= Aim of the task =
Show each line of the data below that has the string "toolbar" in it.

▼▼▼

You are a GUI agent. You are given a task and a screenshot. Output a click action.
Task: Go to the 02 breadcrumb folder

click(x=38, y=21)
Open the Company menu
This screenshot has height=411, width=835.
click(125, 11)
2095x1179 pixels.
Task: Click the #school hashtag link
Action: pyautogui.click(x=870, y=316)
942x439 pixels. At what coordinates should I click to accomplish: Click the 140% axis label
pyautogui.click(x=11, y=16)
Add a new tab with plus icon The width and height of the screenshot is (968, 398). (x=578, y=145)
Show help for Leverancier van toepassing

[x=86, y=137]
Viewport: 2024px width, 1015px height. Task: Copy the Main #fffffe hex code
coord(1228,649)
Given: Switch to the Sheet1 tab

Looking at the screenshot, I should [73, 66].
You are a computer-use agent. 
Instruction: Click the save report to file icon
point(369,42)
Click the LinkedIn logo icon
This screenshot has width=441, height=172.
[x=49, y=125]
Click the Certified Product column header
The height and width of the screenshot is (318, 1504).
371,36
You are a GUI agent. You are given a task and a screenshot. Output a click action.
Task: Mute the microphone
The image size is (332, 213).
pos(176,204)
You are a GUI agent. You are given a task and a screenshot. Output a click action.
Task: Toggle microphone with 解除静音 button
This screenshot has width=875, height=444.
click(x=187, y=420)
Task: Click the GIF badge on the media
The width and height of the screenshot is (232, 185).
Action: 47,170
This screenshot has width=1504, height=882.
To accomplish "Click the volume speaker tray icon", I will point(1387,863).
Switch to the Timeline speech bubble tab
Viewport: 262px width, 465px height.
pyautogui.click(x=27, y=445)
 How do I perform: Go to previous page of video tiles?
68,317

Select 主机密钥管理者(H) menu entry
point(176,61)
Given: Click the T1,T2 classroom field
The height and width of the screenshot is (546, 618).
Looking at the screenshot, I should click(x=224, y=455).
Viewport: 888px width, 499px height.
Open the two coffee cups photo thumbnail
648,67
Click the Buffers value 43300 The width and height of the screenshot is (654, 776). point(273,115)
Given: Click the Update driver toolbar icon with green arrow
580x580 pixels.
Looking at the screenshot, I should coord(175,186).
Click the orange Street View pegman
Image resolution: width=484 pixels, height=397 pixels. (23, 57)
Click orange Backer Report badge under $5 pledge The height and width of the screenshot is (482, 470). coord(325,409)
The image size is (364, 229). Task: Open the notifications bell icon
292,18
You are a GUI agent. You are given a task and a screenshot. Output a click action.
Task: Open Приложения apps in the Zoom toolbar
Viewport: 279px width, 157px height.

▲▲▲

= Exercise output =
Given: Click the Update driver toolbar icon with green arrow
Task: Open Приложения apps in the Zoom toolbar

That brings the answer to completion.